I think there are two important factors to consider:

  1. PR people generally have been drinking the Kool Aid — They believe that the self-serving messages they craft for their clients and themselves are convincing. The truth is that most of the messages are just corporate speak that does not answer the “so what?” Question that is posed silently by their audiences. Such messages convince nobody, are not talkable and serve as a placebo for themselves and their clients.
  1. They don’t take seriously enough the study of communication as a science – therefore their techniques are lacking. PR can be a nebulous concept as it can mean so many things depending on the context. Trying to be comprehensive in your explanation is a losing proposition as its boring and complicated. A better way is to first pique the interest of the audience; then to have them draw out the details from you.

Hence when we at Maverick are confronted by the PR-industry dreaded question: “so what do you do in PR?” We enthusiastically quote to them the words that are enshrined in a plaque in our office: “We make anything complicated sound simple; anything simple sound important.”

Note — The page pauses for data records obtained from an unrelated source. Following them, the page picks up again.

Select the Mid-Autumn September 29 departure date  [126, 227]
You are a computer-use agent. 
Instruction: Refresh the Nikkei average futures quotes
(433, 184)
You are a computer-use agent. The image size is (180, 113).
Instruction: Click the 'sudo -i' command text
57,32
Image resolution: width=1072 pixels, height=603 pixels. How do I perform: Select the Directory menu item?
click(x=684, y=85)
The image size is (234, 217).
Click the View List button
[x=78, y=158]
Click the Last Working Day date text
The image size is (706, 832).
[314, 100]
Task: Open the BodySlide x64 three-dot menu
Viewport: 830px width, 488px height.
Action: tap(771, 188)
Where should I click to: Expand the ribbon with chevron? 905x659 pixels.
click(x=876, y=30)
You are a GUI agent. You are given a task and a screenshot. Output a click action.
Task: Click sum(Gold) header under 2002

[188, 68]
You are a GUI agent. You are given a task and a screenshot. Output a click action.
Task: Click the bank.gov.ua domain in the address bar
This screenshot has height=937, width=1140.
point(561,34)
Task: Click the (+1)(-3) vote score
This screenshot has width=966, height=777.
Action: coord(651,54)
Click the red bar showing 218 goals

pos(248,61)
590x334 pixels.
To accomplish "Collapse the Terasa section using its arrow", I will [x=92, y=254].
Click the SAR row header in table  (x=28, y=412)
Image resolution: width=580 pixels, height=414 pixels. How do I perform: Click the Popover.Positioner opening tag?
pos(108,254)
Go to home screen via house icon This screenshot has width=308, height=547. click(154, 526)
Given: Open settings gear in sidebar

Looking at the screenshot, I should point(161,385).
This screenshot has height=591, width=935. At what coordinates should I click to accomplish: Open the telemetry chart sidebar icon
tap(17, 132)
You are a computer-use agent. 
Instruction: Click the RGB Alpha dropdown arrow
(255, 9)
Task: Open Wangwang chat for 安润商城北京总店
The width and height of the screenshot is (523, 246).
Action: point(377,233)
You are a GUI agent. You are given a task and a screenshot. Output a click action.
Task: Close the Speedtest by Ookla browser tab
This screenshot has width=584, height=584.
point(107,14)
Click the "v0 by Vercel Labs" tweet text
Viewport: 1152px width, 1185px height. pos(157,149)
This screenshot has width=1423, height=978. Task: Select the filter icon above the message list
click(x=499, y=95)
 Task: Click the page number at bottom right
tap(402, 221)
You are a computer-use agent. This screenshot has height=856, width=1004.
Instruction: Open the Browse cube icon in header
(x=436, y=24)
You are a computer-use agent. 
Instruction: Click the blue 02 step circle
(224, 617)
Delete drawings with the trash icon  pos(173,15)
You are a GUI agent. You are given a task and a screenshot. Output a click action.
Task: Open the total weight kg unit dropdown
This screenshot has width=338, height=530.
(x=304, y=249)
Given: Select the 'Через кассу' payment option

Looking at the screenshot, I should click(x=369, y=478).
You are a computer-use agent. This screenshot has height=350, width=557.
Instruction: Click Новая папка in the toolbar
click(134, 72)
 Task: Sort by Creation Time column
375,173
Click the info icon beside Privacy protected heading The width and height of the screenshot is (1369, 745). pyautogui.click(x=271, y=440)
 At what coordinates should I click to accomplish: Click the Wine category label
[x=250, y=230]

Bang. They’re caught when you say that. They take at least half a second to turn it over in their heads and they usually smile at the novelty of the answer. Many then inquire with their eyes or words,”What do you mean.”

That’s when you know that you have their attention, hook, line and sink, and you go ahead to explain various aspects of PR, whichever are relevant to what they are likely to want to know.

If the PR industry wants to be understood it must start with an ability to encapsulate what it does into an intriguingly compact and attractive package. If it cannot do this then all that is eft for it to do is to continue to lament and whine while the world passes us by.